Please retype, without any changes, every line from the one containing "coordinates (186, 912)." down to the one containing "y-tick-label: 1.0 is", including both of those lines.

|---|

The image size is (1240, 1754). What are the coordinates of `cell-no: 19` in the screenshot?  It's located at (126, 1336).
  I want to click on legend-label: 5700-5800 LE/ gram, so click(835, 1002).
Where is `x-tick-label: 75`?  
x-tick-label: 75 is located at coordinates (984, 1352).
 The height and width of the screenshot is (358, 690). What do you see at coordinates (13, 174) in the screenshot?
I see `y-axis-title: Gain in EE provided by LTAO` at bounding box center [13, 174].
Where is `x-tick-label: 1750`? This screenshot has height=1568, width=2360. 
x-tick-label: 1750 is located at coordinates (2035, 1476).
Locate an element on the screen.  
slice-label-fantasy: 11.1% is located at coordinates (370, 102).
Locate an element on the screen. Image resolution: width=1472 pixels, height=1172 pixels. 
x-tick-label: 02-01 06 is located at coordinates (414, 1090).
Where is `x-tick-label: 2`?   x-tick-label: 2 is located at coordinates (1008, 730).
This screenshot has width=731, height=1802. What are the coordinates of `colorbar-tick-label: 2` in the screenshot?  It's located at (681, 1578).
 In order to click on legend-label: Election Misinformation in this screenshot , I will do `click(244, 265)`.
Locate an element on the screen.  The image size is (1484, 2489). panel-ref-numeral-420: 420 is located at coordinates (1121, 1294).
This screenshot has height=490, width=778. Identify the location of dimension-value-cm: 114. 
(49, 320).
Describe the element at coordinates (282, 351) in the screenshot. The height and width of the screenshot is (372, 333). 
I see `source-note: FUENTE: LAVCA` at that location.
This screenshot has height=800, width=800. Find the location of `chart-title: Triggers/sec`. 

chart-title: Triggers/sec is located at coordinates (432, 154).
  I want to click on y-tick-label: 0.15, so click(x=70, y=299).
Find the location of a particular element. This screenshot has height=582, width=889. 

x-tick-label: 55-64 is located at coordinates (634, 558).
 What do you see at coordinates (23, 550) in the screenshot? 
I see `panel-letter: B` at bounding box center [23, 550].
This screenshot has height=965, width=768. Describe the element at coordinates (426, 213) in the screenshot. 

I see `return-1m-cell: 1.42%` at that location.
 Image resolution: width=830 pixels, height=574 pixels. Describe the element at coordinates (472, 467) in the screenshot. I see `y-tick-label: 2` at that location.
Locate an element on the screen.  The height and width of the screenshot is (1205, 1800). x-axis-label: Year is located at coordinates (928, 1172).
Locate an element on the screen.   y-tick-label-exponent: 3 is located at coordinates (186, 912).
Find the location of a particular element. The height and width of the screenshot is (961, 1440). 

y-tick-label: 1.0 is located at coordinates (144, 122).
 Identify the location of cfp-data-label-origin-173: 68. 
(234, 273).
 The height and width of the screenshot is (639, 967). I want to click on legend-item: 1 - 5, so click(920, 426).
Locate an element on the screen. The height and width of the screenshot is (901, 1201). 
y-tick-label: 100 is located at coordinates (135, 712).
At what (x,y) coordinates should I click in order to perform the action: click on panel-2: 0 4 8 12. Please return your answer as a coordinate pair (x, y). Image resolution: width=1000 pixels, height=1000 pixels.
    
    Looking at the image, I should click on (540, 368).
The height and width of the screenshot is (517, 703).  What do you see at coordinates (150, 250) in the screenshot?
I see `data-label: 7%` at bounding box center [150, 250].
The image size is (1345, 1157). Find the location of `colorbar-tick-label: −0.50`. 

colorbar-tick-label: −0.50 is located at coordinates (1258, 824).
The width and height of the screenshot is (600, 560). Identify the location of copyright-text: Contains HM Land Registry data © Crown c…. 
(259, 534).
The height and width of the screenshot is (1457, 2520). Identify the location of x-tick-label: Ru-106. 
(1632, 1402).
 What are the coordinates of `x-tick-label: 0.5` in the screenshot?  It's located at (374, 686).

|---|

Written answer ▸
Locate an element on the screen.   y-tick-label-exponent: 3 is located at coordinates (186, 912).
Find the location of a particular element. The height and width of the screenshot is (961, 1440). 

y-tick-label: 1.0 is located at coordinates (144, 122).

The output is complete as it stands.